- **Task item**: Your answer must match the material exactly, line for line.
START Material shown
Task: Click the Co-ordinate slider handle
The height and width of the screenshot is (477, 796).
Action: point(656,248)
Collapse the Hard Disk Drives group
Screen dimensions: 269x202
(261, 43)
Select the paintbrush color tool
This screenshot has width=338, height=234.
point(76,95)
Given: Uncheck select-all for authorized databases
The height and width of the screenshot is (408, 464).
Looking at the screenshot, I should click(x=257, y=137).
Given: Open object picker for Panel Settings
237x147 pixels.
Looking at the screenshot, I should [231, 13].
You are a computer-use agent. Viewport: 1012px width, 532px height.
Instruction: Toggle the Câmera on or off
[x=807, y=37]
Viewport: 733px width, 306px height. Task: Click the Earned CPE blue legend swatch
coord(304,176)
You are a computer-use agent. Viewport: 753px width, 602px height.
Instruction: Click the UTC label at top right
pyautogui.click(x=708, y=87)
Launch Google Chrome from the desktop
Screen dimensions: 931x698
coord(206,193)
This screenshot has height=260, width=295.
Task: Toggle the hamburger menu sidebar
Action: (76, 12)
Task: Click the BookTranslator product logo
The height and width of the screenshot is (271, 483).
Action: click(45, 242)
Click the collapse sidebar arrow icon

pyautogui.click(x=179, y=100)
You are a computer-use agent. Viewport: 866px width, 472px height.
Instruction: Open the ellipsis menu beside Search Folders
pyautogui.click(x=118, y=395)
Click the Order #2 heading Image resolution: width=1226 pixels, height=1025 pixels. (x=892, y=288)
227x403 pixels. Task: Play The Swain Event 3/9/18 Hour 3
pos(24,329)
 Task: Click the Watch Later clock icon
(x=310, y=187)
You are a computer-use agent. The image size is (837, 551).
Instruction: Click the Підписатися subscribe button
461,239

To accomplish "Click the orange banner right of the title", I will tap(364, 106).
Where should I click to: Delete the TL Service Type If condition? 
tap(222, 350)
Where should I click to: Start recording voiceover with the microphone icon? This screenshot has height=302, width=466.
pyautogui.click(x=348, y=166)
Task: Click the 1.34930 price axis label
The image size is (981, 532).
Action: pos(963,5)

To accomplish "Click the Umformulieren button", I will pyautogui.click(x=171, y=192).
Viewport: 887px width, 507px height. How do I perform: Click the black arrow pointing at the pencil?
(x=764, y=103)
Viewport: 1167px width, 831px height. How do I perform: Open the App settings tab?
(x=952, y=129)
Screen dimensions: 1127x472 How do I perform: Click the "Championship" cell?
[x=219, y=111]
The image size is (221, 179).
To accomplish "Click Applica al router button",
END Material shown
- **Task output**:
Task: Click the Co-ordinate slider handle
The height and width of the screenshot is (477, 796).
Action: point(656,248)
Collapse the Hard Disk Drives group
Screen dimensions: 269x202
(261, 43)
Select the paintbrush color tool
This screenshot has width=338, height=234.
point(76,95)
Given: Uncheck select-all for authorized databases
The height and width of the screenshot is (408, 464).
Looking at the screenshot, I should click(x=257, y=137).
Given: Open object picker for Panel Settings
237x147 pixels.
Looking at the screenshot, I should [231, 13].
You are a computer-use agent. Viewport: 1012px width, 532px height.
Instruction: Toggle the Câmera on or off
[x=807, y=37]
Viewport: 733px width, 306px height. Task: Click the Earned CPE blue legend swatch
coord(304,176)
You are a computer-use agent. Viewport: 753px width, 602px height.
Instruction: Click the UTC label at top right
pyautogui.click(x=708, y=87)
Launch Google Chrome from the desktop
Screen dimensions: 931x698
coord(206,193)
This screenshot has height=260, width=295.
Task: Toggle the hamburger menu sidebar
Action: (76, 12)
Task: Click the BookTranslator product logo
The height and width of the screenshot is (271, 483).
Action: click(45, 242)
Click the collapse sidebar arrow icon

pyautogui.click(x=179, y=100)
You are a computer-use agent. Viewport: 866px width, 472px height.
Instruction: Open the ellipsis menu beside Search Folders
pyautogui.click(x=118, y=395)
Click the Order #2 heading Image resolution: width=1226 pixels, height=1025 pixels. (x=892, y=288)
227x403 pixels. Task: Play The Swain Event 3/9/18 Hour 3
pos(24,329)
 Task: Click the Watch Later clock icon
(x=310, y=187)
You are a computer-use agent. The image size is (837, 551).
Instruction: Click the Підписатися subscribe button
461,239

To accomplish "Click the orange banner right of the title", I will tap(364, 106).
Where should I click to: Delete the TL Service Type If condition? 
tap(222, 350)
Where should I click to: Start recording voiceover with the microphone icon? This screenshot has height=302, width=466.
pyautogui.click(x=348, y=166)
Task: Click the 1.34930 price axis label
The image size is (981, 532).
Action: pos(963,5)

To accomplish "Click the Umformulieren button", I will pyautogui.click(x=171, y=192).
Viewport: 887px width, 507px height. How do I perform: Click the black arrow pointing at the pencil?
(x=764, y=103)
Viewport: 1167px width, 831px height. How do I perform: Open the App settings tab?
(x=952, y=129)
Screen dimensions: 1127x472 How do I perform: Click the "Championship" cell?
[x=219, y=111]
The image size is (221, 179).
To accomplish "Click Applica al router button",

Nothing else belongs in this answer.